⟨
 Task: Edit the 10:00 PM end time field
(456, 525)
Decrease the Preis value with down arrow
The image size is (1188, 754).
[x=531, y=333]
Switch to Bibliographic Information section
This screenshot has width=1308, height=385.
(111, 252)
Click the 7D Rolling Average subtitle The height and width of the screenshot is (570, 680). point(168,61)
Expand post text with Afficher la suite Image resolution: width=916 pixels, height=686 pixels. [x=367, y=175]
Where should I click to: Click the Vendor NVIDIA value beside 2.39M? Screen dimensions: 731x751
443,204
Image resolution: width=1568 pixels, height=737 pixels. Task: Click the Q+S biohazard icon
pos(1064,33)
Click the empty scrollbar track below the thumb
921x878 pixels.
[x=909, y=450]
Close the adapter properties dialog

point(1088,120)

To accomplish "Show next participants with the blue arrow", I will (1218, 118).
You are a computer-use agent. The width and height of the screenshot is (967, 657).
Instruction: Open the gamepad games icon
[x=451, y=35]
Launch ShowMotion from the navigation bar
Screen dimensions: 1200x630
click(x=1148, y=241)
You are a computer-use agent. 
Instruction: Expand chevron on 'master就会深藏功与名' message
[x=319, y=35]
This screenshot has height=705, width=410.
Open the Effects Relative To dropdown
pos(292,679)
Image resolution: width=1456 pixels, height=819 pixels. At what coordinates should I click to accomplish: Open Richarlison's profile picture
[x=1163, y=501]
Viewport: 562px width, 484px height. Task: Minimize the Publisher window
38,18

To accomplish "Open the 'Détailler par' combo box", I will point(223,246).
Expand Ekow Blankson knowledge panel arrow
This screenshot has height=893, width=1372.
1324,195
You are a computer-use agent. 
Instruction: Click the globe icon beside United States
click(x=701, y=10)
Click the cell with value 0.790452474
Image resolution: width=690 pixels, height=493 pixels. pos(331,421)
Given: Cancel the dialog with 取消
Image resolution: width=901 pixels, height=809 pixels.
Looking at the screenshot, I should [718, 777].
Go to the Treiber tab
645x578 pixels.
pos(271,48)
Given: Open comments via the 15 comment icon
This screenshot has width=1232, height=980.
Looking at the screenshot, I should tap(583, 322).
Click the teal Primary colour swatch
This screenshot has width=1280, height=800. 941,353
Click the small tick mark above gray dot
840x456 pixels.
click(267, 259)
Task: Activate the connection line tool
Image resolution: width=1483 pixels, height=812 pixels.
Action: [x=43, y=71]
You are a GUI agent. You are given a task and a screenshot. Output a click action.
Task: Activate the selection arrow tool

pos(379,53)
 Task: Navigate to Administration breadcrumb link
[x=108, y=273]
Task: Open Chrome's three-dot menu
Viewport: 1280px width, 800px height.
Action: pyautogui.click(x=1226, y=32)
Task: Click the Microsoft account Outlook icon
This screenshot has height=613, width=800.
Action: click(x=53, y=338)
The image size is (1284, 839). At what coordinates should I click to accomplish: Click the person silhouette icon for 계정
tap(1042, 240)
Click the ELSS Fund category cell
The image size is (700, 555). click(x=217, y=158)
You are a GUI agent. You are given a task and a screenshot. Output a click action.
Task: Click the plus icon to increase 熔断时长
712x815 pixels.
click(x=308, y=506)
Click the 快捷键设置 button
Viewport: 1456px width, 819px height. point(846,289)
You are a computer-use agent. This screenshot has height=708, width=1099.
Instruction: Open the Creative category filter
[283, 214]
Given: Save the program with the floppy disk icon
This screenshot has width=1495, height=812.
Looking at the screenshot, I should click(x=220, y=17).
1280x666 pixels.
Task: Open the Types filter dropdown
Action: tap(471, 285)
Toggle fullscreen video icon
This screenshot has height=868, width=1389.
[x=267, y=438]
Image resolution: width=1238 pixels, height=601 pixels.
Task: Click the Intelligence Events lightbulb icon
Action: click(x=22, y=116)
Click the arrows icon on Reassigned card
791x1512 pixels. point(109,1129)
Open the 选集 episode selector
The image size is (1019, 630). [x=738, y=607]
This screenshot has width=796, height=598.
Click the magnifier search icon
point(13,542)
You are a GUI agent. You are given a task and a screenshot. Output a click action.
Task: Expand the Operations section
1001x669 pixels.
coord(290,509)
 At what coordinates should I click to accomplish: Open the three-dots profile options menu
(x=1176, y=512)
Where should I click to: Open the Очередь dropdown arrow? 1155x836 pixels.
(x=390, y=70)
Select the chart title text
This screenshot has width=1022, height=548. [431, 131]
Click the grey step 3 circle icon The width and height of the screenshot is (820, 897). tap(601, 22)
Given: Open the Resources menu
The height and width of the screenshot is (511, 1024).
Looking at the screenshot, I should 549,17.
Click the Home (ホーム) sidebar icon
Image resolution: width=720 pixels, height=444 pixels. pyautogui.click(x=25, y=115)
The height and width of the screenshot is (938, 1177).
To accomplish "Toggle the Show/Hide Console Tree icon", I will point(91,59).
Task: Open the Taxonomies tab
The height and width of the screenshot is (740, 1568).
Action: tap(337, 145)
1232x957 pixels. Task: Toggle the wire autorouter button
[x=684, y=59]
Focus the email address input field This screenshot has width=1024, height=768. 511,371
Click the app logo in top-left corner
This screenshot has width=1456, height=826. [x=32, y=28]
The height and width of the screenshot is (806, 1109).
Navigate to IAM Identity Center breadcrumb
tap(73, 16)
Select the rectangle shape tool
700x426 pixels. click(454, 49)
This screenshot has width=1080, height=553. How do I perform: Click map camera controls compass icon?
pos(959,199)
⟩
**EXERCISE AIM**: Among the records above, only the lines between the line holding "Task: Navigate to" and the line holding "Given: Save the", inclusive, are to be output, exactly as written.

**THE ANSWER**:
 Task: Navigate to Administration breadcrumb link
[x=108, y=273]
Task: Open Chrome's three-dot menu
Viewport: 1280px width, 800px height.
Action: pyautogui.click(x=1226, y=32)
Task: Click the Microsoft account Outlook icon
This screenshot has height=613, width=800.
Action: click(x=53, y=338)
The image size is (1284, 839). At what coordinates should I click to accomplish: Click the person silhouette icon for 계정
tap(1042, 240)
Click the ELSS Fund category cell
The image size is (700, 555). click(x=217, y=158)
You are a GUI agent. You are given a task and a screenshot. Output a click action.
Task: Click the plus icon to increase 熔断时长
712x815 pixels.
click(x=308, y=506)
Click the 快捷键设置 button
Viewport: 1456px width, 819px height. point(846,289)
You are a computer-use agent. This screenshot has height=708, width=1099.
Instruction: Open the Creative category filter
[283, 214]
Given: Save the program with the floppy disk icon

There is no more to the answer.